#### Required work
Determine how many lines of the data below contain "computer", then give only that number.

Stored dataset items

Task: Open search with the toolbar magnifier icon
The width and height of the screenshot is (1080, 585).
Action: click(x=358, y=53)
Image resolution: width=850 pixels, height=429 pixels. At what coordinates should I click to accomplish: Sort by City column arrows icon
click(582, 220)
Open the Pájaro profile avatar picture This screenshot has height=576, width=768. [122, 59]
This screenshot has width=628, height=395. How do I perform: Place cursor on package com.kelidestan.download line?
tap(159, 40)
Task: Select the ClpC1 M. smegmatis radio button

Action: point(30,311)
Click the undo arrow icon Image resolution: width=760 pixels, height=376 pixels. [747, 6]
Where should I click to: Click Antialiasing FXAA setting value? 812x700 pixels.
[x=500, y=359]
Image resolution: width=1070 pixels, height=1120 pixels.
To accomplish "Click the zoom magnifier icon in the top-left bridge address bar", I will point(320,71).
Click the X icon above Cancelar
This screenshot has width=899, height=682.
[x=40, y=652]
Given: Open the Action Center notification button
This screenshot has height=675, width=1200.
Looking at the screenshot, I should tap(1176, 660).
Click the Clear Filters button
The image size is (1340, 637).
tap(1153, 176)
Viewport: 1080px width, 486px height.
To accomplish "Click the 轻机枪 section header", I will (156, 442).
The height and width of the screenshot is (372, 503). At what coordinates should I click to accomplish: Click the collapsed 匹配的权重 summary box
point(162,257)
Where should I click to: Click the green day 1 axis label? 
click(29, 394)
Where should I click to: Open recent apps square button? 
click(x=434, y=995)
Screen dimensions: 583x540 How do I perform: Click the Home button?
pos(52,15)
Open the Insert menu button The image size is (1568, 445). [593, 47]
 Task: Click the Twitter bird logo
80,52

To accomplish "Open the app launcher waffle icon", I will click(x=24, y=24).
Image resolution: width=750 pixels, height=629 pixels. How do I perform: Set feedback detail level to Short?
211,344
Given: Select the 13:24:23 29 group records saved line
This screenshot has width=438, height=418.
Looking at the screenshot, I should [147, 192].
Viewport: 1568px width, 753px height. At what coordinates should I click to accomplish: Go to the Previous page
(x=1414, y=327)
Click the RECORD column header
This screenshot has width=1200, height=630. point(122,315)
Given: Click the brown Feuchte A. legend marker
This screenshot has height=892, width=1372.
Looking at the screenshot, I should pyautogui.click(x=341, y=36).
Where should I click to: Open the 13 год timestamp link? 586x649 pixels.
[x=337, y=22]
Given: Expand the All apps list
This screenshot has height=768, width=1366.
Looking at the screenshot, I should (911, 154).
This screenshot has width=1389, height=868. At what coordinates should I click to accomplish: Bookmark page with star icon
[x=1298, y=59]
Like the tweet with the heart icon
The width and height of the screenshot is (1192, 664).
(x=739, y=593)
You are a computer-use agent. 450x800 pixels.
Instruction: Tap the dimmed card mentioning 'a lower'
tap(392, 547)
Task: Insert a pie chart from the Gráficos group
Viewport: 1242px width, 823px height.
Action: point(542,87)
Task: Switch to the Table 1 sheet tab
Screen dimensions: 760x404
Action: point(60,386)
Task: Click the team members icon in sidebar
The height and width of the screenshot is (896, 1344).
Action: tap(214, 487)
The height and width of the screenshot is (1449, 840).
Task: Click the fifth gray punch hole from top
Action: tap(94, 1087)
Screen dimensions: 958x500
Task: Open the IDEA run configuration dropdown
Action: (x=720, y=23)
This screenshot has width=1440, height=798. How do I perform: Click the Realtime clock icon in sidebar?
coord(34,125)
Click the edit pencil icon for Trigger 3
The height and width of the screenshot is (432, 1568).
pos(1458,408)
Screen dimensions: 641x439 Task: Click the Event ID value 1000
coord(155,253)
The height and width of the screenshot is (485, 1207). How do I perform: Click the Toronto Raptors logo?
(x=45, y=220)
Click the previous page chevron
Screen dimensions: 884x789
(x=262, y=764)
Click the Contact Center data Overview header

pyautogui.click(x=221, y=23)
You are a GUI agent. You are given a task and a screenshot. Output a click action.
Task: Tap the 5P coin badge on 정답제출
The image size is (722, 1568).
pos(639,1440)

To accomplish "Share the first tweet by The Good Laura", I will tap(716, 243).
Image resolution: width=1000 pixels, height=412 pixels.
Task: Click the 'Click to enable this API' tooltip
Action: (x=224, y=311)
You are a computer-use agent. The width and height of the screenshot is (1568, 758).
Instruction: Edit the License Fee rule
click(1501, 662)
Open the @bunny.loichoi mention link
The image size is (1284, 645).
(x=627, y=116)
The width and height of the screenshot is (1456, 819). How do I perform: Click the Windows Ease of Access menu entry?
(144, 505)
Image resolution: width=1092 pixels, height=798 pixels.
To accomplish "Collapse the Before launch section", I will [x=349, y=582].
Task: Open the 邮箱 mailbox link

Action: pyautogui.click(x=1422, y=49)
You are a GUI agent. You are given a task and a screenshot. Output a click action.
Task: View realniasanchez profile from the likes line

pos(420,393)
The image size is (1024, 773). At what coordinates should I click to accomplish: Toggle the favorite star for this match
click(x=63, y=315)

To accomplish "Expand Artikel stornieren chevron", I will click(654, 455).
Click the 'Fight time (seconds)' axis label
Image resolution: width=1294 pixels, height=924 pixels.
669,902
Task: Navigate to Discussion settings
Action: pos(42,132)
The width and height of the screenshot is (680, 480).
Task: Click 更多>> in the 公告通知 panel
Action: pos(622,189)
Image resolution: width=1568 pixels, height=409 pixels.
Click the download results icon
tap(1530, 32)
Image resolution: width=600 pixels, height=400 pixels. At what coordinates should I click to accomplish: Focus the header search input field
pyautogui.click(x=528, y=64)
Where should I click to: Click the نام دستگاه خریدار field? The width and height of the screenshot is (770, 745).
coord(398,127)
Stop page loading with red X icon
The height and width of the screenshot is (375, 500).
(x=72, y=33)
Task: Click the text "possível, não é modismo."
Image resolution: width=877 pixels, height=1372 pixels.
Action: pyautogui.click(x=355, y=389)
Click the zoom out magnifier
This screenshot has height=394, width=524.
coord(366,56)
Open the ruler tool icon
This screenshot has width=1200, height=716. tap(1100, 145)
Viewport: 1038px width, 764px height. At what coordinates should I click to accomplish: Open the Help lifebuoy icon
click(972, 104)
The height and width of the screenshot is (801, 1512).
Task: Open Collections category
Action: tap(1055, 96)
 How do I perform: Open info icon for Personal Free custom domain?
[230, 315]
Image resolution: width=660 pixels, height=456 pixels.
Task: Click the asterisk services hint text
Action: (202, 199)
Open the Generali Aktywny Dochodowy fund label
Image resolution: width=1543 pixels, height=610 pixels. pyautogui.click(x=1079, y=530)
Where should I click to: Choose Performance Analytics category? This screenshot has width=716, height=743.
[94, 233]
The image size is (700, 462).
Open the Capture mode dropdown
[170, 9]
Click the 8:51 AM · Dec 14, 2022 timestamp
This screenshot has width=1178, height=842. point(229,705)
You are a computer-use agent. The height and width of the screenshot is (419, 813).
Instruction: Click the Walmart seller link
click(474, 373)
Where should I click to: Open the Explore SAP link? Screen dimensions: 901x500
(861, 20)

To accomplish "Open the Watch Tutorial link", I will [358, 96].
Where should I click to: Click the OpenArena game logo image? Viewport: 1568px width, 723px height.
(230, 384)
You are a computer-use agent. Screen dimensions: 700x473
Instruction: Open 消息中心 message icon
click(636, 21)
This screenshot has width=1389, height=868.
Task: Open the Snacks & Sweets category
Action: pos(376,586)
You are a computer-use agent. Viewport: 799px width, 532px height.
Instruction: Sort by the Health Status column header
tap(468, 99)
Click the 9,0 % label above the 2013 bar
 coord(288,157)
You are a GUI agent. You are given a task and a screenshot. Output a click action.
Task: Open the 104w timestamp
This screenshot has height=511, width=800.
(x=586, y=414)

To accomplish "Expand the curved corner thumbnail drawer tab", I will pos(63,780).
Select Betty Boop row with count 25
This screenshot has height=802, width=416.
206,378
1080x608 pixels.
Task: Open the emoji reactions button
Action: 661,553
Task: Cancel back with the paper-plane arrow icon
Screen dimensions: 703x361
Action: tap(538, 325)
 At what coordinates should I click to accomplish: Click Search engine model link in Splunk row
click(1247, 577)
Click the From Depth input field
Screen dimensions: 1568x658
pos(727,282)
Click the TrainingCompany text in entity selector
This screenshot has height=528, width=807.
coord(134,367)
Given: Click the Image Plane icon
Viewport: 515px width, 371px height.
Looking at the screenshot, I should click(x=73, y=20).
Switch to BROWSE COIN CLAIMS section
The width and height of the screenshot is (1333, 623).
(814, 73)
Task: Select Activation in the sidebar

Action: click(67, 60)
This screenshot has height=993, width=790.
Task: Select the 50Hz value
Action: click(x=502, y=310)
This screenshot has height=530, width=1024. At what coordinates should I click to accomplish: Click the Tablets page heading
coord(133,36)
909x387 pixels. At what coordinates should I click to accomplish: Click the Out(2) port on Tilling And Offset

#### Problem solution
5